# [WHAT YOU SHOULD DO]
Repeat, without any change, the entries presented below.

[Stored data]

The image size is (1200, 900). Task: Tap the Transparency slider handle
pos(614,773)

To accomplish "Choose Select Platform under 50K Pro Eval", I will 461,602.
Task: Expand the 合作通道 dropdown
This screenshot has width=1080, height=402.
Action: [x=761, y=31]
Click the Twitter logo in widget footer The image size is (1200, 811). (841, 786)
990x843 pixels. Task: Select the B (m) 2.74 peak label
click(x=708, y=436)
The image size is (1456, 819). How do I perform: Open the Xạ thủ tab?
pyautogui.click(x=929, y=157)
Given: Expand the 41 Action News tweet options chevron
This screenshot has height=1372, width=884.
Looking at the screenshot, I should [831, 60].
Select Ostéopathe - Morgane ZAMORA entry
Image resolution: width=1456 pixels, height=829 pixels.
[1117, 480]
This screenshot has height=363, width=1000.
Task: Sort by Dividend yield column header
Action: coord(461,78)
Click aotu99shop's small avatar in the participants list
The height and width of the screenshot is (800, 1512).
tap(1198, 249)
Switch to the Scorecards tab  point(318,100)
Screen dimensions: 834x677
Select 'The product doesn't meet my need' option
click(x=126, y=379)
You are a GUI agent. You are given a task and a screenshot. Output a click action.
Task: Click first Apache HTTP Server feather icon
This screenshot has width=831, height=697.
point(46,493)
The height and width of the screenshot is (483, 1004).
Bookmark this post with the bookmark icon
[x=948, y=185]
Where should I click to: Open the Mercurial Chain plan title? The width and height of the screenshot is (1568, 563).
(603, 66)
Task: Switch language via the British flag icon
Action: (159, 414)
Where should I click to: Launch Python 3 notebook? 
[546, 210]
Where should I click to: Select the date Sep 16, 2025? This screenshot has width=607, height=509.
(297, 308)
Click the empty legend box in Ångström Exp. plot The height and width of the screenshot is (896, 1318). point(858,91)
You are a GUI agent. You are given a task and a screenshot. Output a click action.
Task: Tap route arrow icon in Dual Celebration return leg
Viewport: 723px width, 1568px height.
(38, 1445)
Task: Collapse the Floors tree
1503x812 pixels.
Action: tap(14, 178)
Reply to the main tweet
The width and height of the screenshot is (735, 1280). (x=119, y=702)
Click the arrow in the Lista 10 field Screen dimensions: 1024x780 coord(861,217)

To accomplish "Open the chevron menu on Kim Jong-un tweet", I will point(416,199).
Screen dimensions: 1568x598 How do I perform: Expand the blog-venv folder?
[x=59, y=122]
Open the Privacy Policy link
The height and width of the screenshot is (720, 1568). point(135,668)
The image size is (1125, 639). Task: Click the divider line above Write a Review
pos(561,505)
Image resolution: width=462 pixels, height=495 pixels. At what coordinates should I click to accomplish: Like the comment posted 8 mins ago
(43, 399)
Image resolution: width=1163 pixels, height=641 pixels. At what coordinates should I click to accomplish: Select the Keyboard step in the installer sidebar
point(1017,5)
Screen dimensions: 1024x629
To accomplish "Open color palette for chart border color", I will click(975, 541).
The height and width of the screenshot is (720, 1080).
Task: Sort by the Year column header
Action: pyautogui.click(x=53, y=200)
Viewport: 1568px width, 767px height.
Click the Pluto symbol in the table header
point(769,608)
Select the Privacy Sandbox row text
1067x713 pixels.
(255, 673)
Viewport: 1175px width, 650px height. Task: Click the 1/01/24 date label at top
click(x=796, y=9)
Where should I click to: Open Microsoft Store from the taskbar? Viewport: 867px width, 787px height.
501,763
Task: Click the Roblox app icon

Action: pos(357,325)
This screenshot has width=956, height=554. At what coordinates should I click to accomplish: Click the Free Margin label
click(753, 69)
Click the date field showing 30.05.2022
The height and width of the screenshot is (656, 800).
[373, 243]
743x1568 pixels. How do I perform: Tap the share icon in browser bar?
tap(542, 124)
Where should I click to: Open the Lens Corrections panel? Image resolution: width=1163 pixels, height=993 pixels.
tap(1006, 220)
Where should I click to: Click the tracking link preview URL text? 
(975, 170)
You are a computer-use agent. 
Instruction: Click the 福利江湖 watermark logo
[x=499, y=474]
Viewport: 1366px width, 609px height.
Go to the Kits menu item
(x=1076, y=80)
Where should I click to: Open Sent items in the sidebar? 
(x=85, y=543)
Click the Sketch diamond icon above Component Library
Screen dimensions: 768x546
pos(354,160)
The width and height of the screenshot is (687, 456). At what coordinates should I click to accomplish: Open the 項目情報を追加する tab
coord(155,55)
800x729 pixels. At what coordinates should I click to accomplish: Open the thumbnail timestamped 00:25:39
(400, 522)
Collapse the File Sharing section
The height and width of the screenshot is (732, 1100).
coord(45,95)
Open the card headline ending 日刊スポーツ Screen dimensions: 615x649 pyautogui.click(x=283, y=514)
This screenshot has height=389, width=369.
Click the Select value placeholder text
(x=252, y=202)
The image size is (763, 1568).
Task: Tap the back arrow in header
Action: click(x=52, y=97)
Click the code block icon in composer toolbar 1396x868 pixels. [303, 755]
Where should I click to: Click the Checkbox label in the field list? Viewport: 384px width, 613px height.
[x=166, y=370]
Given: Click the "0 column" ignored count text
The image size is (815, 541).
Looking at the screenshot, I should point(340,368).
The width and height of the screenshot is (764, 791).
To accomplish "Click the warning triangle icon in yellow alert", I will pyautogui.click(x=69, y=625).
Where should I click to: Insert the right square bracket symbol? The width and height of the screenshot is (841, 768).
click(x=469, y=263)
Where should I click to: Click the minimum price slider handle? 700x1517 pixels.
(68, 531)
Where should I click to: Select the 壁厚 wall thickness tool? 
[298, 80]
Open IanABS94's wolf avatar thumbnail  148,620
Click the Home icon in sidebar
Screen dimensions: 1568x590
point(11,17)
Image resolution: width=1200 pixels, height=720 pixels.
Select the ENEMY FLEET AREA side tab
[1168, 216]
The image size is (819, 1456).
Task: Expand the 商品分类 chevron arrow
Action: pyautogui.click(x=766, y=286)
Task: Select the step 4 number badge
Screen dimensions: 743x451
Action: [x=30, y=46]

# [RESULT OF THIS EXERCISE]
The image size is (1200, 900). Task: Tap the Transparency slider handle
pos(614,773)

To accomplish "Choose Select Platform under 50K Pro Eval", I will 461,602.
Task: Expand the 合作通道 dropdown
This screenshot has width=1080, height=402.
Action: [x=761, y=31]
Click the Twitter logo in widget footer The image size is (1200, 811). (841, 786)
990x843 pixels. Task: Select the B (m) 2.74 peak label
click(x=708, y=436)
The image size is (1456, 819). How do I perform: Open the Xạ thủ tab?
pyautogui.click(x=929, y=157)
Given: Expand the 41 Action News tweet options chevron
This screenshot has height=1372, width=884.
Looking at the screenshot, I should [831, 60].
Select Ostéopathe - Morgane ZAMORA entry
Image resolution: width=1456 pixels, height=829 pixels.
[1117, 480]
This screenshot has height=363, width=1000.
Task: Sort by Dividend yield column header
Action: coord(461,78)
Click aotu99shop's small avatar in the participants list
The height and width of the screenshot is (800, 1512).
tap(1198, 249)
Switch to the Scorecards tab  point(318,100)
Screen dimensions: 834x677
Select 'The product doesn't meet my need' option
click(x=126, y=379)
You are a GUI agent. You are given a task and a screenshot. Output a click action.
Task: Click first Apache HTTP Server feather icon
This screenshot has width=831, height=697.
point(46,493)
The height and width of the screenshot is (483, 1004).
Bookmark this post with the bookmark icon
[x=948, y=185]
Where should I click to: Open the Mercurial Chain plan title? The width and height of the screenshot is (1568, 563).
(603, 66)
Task: Switch language via the British flag icon
Action: (159, 414)
Where should I click to: Launch Python 3 notebook? 
[546, 210]
Where should I click to: Select the date Sep 16, 2025? This screenshot has width=607, height=509.
(297, 308)
Click the empty legend box in Ångström Exp. plot The height and width of the screenshot is (896, 1318). point(858,91)
You are a GUI agent. You are given a task and a screenshot. Output a click action.
Task: Tap route arrow icon in Dual Celebration return leg
Viewport: 723px width, 1568px height.
(38, 1445)
Task: Collapse the Floors tree
1503x812 pixels.
Action: tap(14, 178)
Reply to the main tweet
The width and height of the screenshot is (735, 1280). (x=119, y=702)
Click the arrow in the Lista 10 field Screen dimensions: 1024x780 coord(861,217)

To accomplish "Open the chevron menu on Kim Jong-un tweet", I will point(416,199).
Screen dimensions: 1568x598 How do I perform: Expand the blog-venv folder?
[x=59, y=122]
Open the Privacy Policy link
The height and width of the screenshot is (720, 1568). point(135,668)
The image size is (1125, 639). Task: Click the divider line above Write a Review
pos(561,505)
Image resolution: width=462 pixels, height=495 pixels. At what coordinates should I click to accomplish: Like the comment posted 8 mins ago
(43, 399)
Image resolution: width=1163 pixels, height=641 pixels. At what coordinates should I click to accomplish: Select the Keyboard step in the installer sidebar
point(1017,5)
Screen dimensions: 1024x629
To accomplish "Open color palette for chart border color", I will click(975, 541).
The height and width of the screenshot is (720, 1080).
Task: Sort by the Year column header
Action: pyautogui.click(x=53, y=200)
Viewport: 1568px width, 767px height.
Click the Pluto symbol in the table header
point(769,608)
Select the Privacy Sandbox row text
1067x713 pixels.
(255, 673)
Viewport: 1175px width, 650px height. Task: Click the 1/01/24 date label at top
click(x=796, y=9)
Where should I click to: Open Microsoft Store from the taskbar? Viewport: 867px width, 787px height.
501,763
Task: Click the Roblox app icon

Action: pos(357,325)
This screenshot has width=956, height=554. At what coordinates should I click to accomplish: Click the Free Margin label
click(753, 69)
Click the date field showing 30.05.2022
The height and width of the screenshot is (656, 800).
[373, 243]
743x1568 pixels. How do I perform: Tap the share icon in browser bar?
tap(542, 124)
Where should I click to: Open the Lens Corrections panel? Image resolution: width=1163 pixels, height=993 pixels.
tap(1006, 220)
Where should I click to: Click the tracking link preview URL text? 
(975, 170)
You are a computer-use agent. 
Instruction: Click the 福利江湖 watermark logo
[x=499, y=474]
Viewport: 1366px width, 609px height.
Go to the Kits menu item
(x=1076, y=80)
Where should I click to: Open Sent items in the sidebar? 
(x=85, y=543)
Click the Sketch diamond icon above Component Library
Screen dimensions: 768x546
pos(354,160)
The width and height of the screenshot is (687, 456). At what coordinates should I click to accomplish: Open the 項目情報を追加する tab
coord(155,55)
800x729 pixels. At what coordinates should I click to accomplish: Open the thumbnail timestamped 00:25:39
(400, 522)
Collapse the File Sharing section
The height and width of the screenshot is (732, 1100).
coord(45,95)
Open the card headline ending 日刊スポーツ Screen dimensions: 615x649 pyautogui.click(x=283, y=514)
This screenshot has height=389, width=369.
Click the Select value placeholder text
(x=252, y=202)
The image size is (763, 1568).
Task: Tap the back arrow in header
Action: click(x=52, y=97)
Click the code block icon in composer toolbar 1396x868 pixels. [303, 755]
Where should I click to: Click the Checkbox label in the field list? Viewport: 384px width, 613px height.
[x=166, y=370]
Given: Click the "0 column" ignored count text
The image size is (815, 541).
Looking at the screenshot, I should point(340,368).
The width and height of the screenshot is (764, 791).
To accomplish "Click the warning triangle icon in yellow alert", I will pyautogui.click(x=69, y=625).
Where should I click to: Insert the right square bracket symbol? The width and height of the screenshot is (841, 768).
click(x=469, y=263)
Where should I click to: Click the minimum price slider handle? 700x1517 pixels.
(68, 531)
Where should I click to: Select the 壁厚 wall thickness tool? 
[298, 80]
Open IanABS94's wolf avatar thumbnail  148,620
Click the Home icon in sidebar
Screen dimensions: 1568x590
point(11,17)
Image resolution: width=1200 pixels, height=720 pixels.
Select the ENEMY FLEET AREA side tab
[1168, 216]
The image size is (819, 1456).
Task: Expand the 商品分类 chevron arrow
Action: pyautogui.click(x=766, y=286)
Task: Select the step 4 number badge
Screen dimensions: 743x451
Action: [x=30, y=46]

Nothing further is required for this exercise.